Friday, July 11, 2008

Brad at ALA - Rethinking Resource Sharing

I attended a great preconference at ALA this year entitled "Rethinking Resource Sharing". One of the organizers of the preconference was former NEFLIN employee, Gina Persichini. Gina is now a bigwig at the State Library of Idaho. She also did a fabulous job facilitating the meeting.

We started out with Stephen Abram giving his usual provocative talk (his ppt is here).

Some interesting points he made:

995 of the top 1,000 ILLs last year can be bought on Amazon for $4.00 or less.

Why don’t libraries send these books as a gift to the patron’s home? You could add a note “when you are done with this book, please consider donating it to the library”. The average cost to do an ILL is still around $30.

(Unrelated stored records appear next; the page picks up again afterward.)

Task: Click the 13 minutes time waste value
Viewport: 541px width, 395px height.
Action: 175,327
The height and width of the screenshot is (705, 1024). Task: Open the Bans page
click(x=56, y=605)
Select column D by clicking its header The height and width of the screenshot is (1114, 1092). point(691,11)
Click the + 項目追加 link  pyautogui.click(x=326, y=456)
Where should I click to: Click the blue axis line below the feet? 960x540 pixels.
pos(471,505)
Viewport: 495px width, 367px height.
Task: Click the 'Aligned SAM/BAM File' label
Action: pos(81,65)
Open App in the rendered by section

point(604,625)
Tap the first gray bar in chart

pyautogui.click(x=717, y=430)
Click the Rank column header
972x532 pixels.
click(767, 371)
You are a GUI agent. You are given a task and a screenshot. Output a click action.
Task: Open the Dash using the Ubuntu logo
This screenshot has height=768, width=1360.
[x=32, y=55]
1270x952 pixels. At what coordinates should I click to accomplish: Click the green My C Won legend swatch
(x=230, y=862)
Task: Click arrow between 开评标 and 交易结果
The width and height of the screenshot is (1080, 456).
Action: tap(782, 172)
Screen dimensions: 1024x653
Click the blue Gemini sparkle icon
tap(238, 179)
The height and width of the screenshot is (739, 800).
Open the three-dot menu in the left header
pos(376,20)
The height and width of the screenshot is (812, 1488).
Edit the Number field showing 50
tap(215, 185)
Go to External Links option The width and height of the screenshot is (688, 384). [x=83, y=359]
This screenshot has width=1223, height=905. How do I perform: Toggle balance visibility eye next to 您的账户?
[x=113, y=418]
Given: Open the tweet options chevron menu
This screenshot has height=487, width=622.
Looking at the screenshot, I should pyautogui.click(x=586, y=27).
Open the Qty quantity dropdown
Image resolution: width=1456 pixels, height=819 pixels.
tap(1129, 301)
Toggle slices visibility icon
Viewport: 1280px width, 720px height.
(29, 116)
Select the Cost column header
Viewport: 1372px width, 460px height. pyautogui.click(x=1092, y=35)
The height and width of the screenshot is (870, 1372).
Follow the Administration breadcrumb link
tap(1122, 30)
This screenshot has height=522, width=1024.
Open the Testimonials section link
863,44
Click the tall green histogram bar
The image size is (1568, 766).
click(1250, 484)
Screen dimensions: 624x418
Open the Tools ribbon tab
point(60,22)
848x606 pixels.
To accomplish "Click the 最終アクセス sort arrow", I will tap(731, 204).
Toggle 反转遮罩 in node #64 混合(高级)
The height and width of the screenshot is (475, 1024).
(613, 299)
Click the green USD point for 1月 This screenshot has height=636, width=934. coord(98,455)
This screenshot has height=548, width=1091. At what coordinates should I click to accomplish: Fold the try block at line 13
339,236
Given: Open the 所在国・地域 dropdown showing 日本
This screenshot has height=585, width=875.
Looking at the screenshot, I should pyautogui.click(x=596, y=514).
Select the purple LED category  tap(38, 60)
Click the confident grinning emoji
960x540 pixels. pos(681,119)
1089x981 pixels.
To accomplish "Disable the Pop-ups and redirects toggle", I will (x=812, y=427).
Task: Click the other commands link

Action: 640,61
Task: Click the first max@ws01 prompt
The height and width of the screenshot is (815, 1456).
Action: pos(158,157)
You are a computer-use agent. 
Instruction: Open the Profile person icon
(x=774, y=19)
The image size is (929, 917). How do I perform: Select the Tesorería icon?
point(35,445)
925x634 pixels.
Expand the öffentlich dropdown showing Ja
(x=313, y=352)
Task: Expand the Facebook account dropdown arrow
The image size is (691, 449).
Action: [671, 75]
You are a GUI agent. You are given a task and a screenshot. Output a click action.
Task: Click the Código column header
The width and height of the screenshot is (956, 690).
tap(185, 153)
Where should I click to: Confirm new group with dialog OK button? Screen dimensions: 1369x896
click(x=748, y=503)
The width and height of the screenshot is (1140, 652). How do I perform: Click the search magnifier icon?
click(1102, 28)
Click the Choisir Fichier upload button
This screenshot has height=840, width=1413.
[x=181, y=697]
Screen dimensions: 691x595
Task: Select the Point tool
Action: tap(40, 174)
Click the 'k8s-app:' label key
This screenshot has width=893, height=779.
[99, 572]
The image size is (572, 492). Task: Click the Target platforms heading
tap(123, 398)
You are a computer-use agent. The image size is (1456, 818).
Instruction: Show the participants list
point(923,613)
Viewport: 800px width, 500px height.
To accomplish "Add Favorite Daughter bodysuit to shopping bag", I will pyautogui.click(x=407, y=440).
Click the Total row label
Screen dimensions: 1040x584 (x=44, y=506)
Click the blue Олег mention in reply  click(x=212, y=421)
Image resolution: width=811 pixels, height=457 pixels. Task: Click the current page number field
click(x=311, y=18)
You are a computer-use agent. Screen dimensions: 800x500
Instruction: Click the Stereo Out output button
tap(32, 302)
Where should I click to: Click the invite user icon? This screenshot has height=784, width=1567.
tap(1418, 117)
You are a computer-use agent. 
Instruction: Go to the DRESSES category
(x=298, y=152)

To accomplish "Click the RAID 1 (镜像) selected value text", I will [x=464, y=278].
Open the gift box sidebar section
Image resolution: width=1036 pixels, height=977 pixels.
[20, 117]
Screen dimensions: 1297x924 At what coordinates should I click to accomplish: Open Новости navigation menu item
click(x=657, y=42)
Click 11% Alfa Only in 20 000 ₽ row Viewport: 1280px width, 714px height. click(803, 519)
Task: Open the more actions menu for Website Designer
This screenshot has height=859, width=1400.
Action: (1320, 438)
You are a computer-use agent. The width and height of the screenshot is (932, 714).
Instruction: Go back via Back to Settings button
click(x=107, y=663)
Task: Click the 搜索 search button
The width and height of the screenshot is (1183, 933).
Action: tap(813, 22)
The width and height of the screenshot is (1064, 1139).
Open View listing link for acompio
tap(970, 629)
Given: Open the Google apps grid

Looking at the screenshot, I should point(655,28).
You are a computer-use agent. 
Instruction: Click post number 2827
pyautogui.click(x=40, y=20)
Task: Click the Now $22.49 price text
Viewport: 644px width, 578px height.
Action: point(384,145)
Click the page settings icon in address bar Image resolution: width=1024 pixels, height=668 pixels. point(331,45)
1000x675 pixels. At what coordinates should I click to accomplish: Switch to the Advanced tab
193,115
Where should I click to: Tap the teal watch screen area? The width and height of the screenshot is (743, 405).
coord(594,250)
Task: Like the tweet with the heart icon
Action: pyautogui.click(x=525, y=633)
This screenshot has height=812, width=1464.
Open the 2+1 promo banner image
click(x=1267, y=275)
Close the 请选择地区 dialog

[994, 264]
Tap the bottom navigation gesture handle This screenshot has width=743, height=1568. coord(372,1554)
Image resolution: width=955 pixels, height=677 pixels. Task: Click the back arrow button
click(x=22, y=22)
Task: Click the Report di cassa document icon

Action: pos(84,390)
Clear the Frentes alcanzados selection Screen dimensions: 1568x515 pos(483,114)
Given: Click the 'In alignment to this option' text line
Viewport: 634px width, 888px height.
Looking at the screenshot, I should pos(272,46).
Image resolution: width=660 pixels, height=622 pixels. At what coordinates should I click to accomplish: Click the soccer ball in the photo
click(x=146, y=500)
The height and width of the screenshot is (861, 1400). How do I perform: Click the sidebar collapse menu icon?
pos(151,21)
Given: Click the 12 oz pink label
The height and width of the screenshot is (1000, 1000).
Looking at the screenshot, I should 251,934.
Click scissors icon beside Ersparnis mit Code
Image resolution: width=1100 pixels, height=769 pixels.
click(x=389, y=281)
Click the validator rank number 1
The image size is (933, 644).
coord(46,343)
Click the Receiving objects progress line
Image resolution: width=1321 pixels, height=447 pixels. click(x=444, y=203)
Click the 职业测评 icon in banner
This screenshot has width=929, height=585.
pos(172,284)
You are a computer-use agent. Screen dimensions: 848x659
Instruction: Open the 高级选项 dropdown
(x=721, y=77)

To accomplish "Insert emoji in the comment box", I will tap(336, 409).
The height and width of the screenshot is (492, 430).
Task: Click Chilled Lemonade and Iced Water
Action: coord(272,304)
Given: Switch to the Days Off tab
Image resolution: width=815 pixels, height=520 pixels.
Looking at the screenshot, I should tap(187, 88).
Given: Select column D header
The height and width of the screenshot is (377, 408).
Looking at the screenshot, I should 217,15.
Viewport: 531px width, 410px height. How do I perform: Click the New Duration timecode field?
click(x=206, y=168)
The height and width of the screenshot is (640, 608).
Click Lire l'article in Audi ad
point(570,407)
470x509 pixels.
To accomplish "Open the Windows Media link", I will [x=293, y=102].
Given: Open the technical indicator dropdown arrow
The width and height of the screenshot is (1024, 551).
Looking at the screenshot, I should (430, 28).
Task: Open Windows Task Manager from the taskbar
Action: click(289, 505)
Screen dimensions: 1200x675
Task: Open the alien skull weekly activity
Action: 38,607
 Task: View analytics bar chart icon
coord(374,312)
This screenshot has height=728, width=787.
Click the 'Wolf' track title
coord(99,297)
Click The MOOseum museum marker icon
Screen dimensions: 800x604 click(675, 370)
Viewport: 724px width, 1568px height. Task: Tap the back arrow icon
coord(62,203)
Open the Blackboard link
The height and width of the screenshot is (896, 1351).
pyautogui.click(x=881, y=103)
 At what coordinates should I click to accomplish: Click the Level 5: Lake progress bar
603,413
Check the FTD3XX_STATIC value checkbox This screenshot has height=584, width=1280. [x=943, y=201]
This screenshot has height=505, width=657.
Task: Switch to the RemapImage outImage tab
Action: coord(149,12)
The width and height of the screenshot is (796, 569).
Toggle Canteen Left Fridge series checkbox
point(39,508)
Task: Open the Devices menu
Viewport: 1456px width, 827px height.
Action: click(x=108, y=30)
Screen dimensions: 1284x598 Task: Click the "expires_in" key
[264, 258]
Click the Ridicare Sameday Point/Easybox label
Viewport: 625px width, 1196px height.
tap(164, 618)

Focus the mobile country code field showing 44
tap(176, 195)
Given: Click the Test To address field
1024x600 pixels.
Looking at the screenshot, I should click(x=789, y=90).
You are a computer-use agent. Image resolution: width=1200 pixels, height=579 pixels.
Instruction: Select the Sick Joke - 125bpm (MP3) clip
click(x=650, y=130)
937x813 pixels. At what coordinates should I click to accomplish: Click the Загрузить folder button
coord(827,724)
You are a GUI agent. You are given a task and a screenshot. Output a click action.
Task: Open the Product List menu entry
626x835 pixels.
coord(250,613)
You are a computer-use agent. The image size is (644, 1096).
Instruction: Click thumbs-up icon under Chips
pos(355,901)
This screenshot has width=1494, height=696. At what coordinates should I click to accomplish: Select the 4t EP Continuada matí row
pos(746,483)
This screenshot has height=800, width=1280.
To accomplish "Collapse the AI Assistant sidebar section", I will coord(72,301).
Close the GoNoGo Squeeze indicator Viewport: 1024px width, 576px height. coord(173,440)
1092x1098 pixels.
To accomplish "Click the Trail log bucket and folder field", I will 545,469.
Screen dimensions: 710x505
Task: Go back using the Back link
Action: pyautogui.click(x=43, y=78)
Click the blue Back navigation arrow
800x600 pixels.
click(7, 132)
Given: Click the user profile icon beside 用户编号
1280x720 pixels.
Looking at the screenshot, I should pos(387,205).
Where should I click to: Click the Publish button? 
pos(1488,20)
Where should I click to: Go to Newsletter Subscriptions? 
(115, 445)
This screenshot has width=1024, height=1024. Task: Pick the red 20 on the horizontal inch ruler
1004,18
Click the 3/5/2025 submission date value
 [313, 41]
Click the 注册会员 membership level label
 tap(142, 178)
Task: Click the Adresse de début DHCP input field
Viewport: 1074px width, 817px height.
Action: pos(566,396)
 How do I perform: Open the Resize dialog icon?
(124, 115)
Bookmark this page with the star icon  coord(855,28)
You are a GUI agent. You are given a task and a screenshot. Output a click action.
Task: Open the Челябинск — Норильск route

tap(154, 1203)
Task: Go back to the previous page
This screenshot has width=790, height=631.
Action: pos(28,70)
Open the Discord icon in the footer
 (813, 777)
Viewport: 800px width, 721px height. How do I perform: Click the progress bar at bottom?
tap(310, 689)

ILLs when purchased circulate 7 times more than other books.

Why don’t libraries lend VHS tapes? Is the VHS format something that cherished?

E-mail is for old people. Millenials use text and instant messaging. Penn State University put together library staff and student athletes to help them in their studies. Staff and athletes who corresponded via e-mail had no increase in graduation rate. Those who corresponded with text or IM increased their graduation rate by 30%.

Cisti (Canada Institute for Scientific and Technical Information) digitizes all ILLs because 90% are requested again.

When people use the wireless in your library make the default homepage your library’s website. All hotels do this. Many libraries do not.

China opened a new university every week last year. The U.S. will graduate 60,000 engineers next year. China will graduate 1.2 million.

Open Source is free…like a kitten.

My son has the ability (through social networking sites like Facebook) to keep in contact with every friend he has ever had.

Wireless capability in 99% of the U.S. is now complete. Google has spent over 1 billion so far as part of this effort. Devices can now be plugged into any electric outlet and give an entire home wireless access. Your new ISP may be your local electric company.

75% of Americans read a book in 2007. This is double what it was in 1947. Millenials read four times more books than boomers.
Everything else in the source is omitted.